[START]
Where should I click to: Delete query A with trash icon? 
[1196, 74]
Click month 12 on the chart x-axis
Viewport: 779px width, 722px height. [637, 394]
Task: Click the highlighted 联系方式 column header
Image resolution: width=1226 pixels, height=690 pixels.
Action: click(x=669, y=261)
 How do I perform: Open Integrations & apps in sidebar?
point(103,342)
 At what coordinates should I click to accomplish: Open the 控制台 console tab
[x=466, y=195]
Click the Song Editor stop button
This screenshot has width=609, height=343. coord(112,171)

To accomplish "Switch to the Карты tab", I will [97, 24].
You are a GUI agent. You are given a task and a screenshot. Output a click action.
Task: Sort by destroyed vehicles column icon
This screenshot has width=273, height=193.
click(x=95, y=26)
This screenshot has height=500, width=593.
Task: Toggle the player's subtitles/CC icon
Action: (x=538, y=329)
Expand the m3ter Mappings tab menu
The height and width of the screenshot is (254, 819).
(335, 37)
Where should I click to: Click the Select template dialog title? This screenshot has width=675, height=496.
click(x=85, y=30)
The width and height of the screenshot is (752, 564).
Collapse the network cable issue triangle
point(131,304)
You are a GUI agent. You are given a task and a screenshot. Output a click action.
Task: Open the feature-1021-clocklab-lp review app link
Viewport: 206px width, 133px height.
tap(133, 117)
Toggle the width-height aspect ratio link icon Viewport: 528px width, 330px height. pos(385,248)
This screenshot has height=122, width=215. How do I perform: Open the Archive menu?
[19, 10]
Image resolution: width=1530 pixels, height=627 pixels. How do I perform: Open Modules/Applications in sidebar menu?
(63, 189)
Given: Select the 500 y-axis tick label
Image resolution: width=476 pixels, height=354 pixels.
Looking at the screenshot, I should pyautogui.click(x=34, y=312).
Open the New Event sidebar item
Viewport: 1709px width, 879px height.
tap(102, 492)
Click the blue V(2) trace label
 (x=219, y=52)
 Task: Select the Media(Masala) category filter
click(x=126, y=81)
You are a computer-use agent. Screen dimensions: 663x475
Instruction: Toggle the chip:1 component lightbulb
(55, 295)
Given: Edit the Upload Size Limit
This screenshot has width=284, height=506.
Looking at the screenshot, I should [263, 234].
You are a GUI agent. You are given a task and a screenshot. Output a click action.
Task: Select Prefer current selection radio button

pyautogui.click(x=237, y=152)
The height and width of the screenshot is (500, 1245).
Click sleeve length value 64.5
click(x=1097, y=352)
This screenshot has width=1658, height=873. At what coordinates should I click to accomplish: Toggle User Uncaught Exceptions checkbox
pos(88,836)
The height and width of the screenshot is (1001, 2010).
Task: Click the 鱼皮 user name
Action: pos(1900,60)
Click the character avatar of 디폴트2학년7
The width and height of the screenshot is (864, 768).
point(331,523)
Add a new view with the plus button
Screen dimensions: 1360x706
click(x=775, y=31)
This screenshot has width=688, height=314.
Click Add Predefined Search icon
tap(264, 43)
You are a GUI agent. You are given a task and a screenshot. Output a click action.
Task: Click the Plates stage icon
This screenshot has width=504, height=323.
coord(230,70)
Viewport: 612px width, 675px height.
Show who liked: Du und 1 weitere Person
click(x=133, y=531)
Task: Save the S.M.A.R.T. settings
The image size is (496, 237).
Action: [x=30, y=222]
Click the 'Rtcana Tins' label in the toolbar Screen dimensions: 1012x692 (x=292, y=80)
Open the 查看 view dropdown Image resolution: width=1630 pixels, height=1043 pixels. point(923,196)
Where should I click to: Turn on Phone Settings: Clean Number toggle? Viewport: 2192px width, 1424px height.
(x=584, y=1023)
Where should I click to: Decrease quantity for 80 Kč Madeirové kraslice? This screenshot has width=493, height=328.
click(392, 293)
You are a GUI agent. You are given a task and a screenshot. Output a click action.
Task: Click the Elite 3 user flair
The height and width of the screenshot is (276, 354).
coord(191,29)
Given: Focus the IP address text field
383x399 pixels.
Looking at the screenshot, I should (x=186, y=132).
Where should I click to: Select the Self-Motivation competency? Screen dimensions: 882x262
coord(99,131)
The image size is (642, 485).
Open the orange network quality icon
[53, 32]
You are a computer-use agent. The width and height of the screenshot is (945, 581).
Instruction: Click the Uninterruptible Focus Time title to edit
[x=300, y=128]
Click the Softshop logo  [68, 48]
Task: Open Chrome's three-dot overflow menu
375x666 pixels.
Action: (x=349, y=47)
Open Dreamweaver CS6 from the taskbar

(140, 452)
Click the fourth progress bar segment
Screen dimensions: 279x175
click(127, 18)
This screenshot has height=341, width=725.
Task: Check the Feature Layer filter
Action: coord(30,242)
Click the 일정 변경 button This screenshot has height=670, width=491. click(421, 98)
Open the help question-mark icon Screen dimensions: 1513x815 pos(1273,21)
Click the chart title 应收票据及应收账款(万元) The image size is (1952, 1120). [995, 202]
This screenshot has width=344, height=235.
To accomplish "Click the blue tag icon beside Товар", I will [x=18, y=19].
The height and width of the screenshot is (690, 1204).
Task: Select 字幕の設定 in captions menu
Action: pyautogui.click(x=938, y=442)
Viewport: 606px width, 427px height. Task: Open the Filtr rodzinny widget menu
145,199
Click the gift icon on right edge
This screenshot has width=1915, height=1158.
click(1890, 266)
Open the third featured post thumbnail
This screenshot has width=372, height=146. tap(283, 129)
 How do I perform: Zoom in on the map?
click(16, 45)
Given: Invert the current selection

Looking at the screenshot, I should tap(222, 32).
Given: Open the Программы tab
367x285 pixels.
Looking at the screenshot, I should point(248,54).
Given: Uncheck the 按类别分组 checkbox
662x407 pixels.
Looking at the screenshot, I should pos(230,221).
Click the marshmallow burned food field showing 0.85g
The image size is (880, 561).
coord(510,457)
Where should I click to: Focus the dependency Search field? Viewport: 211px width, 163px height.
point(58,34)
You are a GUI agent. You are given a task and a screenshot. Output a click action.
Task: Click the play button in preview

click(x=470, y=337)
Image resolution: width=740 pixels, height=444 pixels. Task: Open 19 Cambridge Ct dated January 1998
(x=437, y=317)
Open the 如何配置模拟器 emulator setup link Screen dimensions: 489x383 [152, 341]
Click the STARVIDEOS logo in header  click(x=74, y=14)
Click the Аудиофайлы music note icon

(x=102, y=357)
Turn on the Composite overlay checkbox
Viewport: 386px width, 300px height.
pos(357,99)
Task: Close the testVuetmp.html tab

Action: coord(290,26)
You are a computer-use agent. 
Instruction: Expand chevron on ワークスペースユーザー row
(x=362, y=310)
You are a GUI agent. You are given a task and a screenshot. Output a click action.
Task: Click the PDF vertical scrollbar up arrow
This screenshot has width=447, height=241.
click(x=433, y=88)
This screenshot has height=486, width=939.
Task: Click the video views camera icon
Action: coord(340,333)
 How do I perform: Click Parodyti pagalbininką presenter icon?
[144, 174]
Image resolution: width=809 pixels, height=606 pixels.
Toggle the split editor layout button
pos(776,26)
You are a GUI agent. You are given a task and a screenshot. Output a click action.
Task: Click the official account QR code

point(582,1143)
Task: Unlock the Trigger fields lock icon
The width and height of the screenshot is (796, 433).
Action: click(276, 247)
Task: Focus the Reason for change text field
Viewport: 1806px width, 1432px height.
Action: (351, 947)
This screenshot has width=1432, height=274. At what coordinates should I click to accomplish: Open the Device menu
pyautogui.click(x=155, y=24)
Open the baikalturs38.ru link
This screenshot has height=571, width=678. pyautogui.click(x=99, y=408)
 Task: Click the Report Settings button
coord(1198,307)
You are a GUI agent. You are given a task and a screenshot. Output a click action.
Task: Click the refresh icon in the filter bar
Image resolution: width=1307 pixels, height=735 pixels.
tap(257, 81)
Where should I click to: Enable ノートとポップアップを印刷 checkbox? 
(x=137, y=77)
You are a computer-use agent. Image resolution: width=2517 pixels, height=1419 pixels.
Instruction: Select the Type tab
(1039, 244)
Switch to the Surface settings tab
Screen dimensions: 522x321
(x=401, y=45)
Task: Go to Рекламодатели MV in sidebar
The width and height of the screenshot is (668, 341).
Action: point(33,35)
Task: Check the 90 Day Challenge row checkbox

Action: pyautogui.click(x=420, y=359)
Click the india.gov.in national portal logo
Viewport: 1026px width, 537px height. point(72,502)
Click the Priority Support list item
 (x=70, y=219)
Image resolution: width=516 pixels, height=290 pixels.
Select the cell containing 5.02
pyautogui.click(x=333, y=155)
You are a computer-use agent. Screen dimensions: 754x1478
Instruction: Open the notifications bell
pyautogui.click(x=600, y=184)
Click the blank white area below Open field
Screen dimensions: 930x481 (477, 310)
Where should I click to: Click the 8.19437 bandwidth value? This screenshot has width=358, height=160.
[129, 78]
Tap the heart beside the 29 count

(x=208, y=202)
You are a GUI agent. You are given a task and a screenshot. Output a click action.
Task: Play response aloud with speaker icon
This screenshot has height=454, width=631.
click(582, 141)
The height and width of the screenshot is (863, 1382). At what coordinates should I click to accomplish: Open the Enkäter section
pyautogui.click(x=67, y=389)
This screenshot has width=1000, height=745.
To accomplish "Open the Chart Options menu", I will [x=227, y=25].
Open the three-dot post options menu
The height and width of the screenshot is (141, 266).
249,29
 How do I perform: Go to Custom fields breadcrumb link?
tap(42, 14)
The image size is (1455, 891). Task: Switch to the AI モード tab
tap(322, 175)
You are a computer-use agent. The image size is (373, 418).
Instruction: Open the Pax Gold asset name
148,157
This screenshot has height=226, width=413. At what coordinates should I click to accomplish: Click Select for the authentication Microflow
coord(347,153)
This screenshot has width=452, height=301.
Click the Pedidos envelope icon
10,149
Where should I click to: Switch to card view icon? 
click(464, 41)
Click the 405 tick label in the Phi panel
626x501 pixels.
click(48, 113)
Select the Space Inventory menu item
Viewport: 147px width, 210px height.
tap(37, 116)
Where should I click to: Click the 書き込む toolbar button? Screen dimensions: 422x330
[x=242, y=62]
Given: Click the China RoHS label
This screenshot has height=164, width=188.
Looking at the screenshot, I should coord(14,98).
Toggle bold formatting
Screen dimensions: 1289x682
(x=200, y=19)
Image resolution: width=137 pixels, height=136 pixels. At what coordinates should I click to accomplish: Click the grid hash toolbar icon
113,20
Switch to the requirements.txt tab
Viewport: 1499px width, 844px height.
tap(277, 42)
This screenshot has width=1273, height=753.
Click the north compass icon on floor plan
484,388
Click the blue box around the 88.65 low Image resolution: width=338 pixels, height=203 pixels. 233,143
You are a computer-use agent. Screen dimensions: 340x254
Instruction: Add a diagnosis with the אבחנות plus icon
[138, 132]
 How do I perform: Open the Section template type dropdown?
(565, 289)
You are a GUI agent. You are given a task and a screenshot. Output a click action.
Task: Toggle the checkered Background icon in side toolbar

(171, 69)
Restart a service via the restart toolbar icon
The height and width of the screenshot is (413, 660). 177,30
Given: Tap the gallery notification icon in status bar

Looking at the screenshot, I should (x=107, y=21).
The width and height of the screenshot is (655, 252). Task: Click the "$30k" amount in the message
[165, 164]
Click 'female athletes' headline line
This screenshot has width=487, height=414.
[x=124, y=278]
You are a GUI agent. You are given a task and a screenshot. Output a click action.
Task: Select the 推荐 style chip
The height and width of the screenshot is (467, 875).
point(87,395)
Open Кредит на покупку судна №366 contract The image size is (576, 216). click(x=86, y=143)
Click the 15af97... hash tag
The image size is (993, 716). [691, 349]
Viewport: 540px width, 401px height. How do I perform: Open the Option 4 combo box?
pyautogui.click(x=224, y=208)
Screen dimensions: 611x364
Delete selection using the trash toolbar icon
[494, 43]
[END]
• **Task objective**
Change "stop button" to "pause button" in the items between the line holding "How do I perform: Open Integrations" and the line holding "click(x=85, y=30)", inclusive, keeping everything else unchanged. Return only those lines.

• **Response**
 How do I perform: Open Integrations & apps in sidebar?
point(103,342)
 At what coordinates should I click to accomplish: Open the 控制台 console tab
[x=466, y=195]
Click the Song Editor pause button
This screenshot has width=609, height=343. coord(112,171)

To accomplish "Switch to the Карты tab", I will [97, 24].
You are a GUI agent. You are given a task and a screenshot. Output a click action.
Task: Sort by destroyed vehicles column icon
This screenshot has width=273, height=193.
click(x=95, y=26)
This screenshot has height=500, width=593.
Task: Toggle the player's subtitles/CC icon
Action: (x=538, y=329)
Expand the m3ter Mappings tab menu
The height and width of the screenshot is (254, 819).
(335, 37)
Where should I click to: Click the Select template dialog title? This screenshot has width=675, height=496.
click(x=85, y=30)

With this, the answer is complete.